(Collected data)
================================

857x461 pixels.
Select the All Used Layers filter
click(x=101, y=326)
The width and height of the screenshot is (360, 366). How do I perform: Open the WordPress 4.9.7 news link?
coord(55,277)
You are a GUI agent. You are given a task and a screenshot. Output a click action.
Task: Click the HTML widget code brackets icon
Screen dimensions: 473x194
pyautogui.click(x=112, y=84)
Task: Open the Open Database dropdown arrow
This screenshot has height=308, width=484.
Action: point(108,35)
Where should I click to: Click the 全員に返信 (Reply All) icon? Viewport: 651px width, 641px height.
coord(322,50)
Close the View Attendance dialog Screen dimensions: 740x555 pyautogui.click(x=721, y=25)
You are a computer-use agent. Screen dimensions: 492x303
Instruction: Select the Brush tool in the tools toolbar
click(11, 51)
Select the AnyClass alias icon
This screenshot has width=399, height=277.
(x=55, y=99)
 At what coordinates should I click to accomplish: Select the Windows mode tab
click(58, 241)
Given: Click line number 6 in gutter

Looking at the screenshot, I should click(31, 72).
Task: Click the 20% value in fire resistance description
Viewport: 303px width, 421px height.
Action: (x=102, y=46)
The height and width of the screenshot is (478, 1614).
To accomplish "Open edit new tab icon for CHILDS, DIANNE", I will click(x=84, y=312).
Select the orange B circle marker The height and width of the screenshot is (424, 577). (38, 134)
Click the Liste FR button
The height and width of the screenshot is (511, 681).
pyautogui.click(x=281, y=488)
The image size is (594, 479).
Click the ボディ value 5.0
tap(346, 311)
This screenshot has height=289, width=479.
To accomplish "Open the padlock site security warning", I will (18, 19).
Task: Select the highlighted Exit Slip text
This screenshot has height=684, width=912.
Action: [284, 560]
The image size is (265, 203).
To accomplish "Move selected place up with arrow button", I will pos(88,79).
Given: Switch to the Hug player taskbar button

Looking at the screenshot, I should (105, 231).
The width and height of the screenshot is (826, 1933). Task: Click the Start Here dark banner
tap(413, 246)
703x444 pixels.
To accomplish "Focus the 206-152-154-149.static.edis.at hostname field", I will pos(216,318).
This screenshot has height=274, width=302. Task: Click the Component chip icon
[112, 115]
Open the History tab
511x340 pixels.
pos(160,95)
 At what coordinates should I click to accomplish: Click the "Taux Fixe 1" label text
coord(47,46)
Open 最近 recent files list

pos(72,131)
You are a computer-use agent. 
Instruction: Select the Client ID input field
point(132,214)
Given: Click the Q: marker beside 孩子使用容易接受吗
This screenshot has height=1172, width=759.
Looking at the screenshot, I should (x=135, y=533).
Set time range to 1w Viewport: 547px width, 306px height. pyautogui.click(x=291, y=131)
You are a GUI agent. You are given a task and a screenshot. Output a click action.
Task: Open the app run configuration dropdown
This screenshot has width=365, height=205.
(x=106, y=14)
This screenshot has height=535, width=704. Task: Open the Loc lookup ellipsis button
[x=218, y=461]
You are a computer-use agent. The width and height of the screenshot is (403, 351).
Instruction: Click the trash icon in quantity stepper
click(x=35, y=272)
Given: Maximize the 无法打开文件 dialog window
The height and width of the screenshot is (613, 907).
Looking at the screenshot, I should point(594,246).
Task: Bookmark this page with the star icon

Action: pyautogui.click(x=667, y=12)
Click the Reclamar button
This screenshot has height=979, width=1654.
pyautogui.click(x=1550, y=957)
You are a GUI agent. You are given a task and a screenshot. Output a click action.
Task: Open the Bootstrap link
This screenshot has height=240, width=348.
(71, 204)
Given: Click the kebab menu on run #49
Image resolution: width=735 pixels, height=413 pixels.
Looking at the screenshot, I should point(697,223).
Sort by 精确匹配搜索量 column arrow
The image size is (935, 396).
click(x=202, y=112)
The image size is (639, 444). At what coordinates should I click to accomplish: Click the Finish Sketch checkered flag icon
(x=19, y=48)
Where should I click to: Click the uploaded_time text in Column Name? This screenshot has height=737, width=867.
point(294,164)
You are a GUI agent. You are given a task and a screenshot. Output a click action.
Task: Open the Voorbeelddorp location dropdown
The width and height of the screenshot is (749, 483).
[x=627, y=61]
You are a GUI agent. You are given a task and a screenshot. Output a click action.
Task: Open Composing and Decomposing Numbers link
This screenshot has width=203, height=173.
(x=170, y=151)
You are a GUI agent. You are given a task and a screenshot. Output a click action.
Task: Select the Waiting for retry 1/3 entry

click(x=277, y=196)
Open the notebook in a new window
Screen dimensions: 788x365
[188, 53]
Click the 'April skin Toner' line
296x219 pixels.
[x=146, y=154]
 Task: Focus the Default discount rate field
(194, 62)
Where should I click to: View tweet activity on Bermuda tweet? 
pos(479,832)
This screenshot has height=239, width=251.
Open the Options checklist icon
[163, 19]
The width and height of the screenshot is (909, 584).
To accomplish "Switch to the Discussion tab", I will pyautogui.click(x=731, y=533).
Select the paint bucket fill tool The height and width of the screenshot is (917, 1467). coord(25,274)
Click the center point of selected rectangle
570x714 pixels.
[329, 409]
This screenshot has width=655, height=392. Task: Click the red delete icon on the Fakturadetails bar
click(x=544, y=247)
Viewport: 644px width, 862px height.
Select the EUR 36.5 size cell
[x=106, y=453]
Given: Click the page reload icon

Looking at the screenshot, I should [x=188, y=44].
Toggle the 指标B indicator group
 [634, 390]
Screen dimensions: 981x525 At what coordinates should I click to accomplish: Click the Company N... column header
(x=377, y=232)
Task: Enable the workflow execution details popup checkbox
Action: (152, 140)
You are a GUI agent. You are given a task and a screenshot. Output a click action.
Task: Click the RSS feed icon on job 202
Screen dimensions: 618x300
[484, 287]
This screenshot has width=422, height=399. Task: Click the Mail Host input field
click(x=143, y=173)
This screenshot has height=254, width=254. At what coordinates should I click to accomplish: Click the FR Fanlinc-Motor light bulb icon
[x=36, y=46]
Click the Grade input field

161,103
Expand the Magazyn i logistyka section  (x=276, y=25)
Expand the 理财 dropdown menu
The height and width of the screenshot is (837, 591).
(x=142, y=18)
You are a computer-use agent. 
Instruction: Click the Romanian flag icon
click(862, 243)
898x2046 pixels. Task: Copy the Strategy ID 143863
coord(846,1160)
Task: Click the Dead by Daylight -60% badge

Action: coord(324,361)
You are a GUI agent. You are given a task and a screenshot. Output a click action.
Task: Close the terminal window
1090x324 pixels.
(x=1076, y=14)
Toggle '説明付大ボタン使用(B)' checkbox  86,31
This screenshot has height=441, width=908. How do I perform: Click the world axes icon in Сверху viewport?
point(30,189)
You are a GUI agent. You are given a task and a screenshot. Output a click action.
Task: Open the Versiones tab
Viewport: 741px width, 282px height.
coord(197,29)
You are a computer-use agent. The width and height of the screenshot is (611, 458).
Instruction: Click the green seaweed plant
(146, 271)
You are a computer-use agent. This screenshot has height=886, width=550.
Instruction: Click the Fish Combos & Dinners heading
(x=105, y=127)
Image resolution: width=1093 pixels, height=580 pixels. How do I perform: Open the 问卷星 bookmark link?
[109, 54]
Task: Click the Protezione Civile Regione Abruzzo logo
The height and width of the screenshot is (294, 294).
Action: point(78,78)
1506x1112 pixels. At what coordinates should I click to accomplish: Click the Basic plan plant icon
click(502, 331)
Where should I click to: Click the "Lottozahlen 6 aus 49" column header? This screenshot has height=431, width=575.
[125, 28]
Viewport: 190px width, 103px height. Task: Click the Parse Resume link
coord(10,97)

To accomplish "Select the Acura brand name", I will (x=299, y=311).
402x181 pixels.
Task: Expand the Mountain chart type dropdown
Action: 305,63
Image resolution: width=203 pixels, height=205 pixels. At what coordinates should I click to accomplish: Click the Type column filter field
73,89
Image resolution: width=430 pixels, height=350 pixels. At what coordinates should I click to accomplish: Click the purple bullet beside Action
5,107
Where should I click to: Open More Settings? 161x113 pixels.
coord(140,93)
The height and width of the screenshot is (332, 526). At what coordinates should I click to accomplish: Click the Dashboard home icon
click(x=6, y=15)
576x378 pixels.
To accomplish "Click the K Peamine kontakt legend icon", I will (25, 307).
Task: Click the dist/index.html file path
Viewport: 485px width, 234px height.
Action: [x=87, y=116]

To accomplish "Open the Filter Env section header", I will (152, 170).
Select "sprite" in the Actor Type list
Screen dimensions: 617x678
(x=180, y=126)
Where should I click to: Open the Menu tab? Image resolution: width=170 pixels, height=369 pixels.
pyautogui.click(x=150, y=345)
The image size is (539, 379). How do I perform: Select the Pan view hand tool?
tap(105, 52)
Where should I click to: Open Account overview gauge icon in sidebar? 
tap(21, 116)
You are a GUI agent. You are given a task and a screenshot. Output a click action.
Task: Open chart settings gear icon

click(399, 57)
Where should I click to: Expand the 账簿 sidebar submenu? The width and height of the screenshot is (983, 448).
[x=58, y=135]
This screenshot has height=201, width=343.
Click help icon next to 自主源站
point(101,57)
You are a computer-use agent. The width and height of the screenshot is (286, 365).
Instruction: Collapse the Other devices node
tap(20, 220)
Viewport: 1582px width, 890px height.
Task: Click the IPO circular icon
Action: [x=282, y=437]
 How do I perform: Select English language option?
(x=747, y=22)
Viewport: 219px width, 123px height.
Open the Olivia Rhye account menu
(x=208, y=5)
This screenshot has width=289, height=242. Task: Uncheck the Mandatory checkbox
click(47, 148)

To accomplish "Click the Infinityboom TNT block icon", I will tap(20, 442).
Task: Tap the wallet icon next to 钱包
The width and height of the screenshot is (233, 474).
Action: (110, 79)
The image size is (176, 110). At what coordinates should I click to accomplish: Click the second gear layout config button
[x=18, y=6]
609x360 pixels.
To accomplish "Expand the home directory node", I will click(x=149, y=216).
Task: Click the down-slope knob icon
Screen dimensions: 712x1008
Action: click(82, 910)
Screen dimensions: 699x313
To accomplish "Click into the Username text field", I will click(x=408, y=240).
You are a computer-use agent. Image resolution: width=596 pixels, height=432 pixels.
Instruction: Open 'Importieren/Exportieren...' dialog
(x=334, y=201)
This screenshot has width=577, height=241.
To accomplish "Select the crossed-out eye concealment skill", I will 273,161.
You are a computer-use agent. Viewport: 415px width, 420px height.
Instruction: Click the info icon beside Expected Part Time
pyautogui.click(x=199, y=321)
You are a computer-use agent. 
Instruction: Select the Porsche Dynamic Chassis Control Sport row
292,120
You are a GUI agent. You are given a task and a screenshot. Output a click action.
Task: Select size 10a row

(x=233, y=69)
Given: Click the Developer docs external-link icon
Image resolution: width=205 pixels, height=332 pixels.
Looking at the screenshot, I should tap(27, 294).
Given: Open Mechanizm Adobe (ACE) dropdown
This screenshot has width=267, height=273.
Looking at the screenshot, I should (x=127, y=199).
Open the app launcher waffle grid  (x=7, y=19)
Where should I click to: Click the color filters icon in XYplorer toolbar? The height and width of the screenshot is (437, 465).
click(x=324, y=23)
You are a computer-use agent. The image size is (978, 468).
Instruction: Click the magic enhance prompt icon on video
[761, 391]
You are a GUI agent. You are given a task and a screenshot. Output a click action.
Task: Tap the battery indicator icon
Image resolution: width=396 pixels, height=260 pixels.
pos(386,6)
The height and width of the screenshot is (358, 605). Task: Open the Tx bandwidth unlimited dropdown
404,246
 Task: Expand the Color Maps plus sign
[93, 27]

================================

**What to work on**
Among the records above, find each line containing the string "Close" and copy it.

**Result of this task**
Close the View Attendance dialog Screen dimensions: 740x555 pyautogui.click(x=721, y=25)
Task: Close the terminal window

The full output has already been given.